> [Work required]
Find how many lines below hold "computer", and give that number as the entire answer.

[[ Data extracts, beginning ]]

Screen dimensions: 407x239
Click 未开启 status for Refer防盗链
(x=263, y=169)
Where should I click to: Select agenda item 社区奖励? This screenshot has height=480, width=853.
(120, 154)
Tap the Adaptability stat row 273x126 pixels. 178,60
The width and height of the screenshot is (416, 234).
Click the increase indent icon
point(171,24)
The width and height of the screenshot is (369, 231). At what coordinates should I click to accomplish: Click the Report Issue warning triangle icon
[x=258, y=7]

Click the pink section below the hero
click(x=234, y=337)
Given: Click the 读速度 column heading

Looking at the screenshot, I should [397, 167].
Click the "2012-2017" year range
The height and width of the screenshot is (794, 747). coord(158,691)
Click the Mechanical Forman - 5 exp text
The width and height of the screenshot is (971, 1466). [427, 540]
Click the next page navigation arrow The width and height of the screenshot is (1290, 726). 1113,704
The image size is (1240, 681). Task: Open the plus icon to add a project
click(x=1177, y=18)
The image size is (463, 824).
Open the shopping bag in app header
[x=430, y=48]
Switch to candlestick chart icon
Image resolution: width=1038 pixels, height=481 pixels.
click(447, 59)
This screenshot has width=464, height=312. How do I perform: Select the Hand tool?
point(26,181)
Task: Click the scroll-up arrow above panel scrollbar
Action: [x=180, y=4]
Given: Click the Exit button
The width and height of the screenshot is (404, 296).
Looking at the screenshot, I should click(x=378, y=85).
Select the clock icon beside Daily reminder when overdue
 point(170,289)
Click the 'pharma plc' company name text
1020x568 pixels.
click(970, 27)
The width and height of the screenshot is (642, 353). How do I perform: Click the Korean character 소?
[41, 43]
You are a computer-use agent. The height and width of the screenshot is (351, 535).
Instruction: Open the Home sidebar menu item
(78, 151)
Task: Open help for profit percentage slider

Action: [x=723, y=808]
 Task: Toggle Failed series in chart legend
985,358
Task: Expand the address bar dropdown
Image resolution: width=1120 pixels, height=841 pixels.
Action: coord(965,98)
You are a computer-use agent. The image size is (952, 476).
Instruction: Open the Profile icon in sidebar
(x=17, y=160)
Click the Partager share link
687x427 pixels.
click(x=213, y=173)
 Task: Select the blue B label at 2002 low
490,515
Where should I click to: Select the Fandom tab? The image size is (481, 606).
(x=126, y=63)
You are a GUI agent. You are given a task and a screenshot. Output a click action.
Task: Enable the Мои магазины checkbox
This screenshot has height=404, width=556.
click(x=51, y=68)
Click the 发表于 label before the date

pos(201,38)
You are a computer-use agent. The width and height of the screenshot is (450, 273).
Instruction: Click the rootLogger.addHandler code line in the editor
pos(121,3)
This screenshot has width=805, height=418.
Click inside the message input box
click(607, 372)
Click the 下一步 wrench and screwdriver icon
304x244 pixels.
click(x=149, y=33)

[[ Data extracts, end ]]

> [Task response]
3